The day I get a piece of very expensive paper that says: this girl is smart. This girl knows stuff and she deserves a shot at making that paper. This girl is finally a cog in the machine.
Okay, that is not where I was going with this but what the heck I’ll just roll with it. While I am super excited about this so called milestone, it is the beginning of the end isn’t it?
I have been in professional day-care for fifteen years and guess what? I just signed myself up for more. Because a degree isn’t enough anymore – I could very well work in sales for the rest of my life. Bleak prospect.
So I’m bumping myself up a bit, to get that deluxe you-deserve-a-job-ticket. I have decided to do this through the one thing I am good at, writing. Well two things I’m good at – writing and probing. But I fear that after I have completed my Honours in Journalism degree. It might not be enough, then what do I do?
Many qualified graduates in South Africa are left either jobless or stuck in less than desirable jobs once they have graduated. (This information comes courtesy of a Stats module I did.) I guess I’ll cross that bridge when I get to it.
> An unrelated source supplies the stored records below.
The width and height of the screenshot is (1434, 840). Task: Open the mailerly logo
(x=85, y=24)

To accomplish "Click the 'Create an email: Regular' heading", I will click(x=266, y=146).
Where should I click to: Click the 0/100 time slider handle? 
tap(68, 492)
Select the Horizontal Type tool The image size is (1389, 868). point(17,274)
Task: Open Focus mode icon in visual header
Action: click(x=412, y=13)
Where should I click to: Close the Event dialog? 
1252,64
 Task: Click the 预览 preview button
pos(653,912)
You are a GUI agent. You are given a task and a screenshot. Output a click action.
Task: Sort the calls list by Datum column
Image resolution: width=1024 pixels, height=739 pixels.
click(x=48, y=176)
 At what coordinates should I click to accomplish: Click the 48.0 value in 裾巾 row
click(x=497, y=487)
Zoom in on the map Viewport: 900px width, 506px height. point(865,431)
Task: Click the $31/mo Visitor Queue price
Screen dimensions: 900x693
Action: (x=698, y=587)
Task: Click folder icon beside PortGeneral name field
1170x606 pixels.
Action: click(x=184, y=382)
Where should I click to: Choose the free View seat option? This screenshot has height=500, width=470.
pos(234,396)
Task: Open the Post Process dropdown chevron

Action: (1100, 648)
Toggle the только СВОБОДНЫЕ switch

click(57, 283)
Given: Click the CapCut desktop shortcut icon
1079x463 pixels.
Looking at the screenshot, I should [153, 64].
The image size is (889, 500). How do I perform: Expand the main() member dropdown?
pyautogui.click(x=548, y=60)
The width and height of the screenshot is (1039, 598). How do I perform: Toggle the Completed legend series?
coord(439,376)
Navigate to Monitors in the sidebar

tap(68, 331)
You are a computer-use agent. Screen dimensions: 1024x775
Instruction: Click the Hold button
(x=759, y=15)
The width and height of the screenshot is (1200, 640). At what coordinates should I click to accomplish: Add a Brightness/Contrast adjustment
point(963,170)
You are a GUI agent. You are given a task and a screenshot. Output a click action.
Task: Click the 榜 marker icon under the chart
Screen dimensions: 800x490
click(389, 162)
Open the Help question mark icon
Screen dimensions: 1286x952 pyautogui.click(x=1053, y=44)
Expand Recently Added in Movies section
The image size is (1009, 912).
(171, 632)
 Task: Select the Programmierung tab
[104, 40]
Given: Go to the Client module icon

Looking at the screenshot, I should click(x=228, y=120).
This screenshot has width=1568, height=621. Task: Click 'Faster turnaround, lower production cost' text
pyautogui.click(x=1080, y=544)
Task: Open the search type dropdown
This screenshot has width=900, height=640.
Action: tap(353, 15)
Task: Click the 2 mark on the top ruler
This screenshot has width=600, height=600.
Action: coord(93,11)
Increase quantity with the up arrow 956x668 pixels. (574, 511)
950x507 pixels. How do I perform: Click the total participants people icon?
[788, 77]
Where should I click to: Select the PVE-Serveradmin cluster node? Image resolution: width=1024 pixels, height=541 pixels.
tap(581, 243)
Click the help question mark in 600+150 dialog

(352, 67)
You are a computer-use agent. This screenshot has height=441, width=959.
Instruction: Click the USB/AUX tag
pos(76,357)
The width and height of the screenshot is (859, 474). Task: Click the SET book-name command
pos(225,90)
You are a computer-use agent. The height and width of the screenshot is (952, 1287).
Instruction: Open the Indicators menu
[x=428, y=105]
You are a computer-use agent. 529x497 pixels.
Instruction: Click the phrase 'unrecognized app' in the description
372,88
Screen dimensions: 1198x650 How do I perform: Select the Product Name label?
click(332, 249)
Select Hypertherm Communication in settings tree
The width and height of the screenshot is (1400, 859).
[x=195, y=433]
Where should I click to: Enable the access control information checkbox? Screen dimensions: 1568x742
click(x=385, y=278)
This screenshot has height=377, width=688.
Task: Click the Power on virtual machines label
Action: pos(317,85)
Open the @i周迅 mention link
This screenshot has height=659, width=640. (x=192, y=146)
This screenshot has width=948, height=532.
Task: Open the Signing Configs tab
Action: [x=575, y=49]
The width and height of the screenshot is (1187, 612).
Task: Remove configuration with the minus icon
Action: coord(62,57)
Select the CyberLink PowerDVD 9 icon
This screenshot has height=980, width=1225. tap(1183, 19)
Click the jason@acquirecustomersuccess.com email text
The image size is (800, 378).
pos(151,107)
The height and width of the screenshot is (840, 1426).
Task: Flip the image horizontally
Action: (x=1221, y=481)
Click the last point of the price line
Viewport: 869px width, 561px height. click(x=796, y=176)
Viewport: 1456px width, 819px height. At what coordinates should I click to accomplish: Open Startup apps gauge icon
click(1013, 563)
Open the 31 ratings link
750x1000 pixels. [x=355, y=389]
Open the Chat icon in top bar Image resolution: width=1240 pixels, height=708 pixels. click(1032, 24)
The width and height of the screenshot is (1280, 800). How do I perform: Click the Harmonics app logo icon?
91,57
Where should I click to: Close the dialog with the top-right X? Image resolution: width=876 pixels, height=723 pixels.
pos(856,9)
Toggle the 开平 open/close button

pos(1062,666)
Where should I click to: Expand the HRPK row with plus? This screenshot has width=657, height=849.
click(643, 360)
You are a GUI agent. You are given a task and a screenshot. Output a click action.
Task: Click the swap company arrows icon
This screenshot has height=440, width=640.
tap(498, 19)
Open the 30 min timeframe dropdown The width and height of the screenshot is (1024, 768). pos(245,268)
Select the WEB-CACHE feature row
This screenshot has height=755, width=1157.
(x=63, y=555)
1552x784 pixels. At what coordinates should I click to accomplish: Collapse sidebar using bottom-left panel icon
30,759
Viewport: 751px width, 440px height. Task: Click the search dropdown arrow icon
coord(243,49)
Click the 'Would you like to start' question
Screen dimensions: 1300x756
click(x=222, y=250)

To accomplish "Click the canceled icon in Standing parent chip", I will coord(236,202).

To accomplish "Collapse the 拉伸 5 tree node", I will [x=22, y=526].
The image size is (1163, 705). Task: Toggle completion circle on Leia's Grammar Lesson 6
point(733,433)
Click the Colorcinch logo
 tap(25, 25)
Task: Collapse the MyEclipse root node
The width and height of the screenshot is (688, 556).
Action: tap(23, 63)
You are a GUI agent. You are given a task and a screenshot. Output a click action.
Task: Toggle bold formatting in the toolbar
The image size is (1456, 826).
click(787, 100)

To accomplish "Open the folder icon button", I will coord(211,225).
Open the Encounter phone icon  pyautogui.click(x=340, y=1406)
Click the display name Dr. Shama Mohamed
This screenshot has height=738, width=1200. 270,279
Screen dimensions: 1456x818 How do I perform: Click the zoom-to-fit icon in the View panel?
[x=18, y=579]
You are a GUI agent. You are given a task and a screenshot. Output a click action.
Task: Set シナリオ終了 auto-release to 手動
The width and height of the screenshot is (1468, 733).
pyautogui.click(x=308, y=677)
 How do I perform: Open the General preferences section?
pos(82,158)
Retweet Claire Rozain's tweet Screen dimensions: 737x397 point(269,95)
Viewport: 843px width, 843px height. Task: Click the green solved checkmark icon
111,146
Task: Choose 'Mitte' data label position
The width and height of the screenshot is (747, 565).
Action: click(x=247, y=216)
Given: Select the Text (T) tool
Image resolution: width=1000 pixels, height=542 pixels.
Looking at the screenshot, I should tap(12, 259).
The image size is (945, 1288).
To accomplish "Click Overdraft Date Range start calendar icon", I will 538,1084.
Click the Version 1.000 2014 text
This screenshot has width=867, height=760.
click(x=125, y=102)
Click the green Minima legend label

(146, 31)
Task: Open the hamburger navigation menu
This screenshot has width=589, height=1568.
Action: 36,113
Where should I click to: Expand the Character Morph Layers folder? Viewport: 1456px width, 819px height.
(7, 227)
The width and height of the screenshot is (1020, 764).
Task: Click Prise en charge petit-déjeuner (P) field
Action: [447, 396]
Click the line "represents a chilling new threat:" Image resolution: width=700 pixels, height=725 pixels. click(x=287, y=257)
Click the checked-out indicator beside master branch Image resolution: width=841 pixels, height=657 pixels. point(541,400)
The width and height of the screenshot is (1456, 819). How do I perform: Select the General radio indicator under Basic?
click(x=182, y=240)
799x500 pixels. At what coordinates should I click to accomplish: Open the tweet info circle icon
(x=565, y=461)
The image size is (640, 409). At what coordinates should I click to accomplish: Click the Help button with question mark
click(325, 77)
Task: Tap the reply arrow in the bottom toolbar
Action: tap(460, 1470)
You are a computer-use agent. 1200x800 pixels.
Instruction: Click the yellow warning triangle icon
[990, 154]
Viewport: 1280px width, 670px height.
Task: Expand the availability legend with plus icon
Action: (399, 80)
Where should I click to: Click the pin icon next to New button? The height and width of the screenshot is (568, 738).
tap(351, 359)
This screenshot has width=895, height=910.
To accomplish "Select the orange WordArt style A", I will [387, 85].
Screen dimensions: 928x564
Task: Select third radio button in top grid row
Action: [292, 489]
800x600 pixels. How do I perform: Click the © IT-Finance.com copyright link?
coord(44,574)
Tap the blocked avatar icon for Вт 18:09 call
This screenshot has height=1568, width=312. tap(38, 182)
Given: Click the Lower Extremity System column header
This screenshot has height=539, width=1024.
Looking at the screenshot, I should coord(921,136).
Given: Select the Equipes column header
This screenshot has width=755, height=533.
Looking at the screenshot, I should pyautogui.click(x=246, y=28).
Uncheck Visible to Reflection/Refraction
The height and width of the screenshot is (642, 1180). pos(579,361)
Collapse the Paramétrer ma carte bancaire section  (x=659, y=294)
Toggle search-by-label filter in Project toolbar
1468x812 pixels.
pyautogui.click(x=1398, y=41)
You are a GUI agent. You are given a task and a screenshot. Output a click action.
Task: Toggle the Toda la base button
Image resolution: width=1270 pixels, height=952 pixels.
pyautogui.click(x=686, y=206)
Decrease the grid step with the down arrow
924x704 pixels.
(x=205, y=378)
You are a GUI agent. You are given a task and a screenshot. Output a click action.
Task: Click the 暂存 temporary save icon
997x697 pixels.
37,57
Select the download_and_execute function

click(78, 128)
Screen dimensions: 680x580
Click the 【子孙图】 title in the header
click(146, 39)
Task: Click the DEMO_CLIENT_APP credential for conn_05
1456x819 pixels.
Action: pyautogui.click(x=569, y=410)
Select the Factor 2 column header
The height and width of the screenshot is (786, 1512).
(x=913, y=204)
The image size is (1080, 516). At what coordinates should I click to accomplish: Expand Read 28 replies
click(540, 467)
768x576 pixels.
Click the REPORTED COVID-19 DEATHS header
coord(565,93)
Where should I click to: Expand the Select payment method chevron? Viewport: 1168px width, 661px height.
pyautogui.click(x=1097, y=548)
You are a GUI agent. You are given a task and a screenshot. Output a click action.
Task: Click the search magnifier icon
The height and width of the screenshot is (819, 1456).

This piece is about the day that commemorates how far I have come. Somehow all the naps in lectures, Mike Ross-like skim reading and verbosity in essays have paid off.
Okay, let me stop being self-deprecating (holla to English Literature for that one). I actually did work my way through my undergraduate degree. Probably not as consistently as I would have liked, but I’m here.
I am very thankful for having indulgent parents who let me sign up for things that took my interest. They could have easily forced me to do something more “stable” that would make me a shit load of money. But they didn’t and I will always be thankful for that.
They let me have debates about Biko, the evils of capitalism and the origins of man. They let my young self, already keenly literary, truly bask in a plethora of works I would otherwise have never engaged with.
What I studied is directly proportional to the person I have become.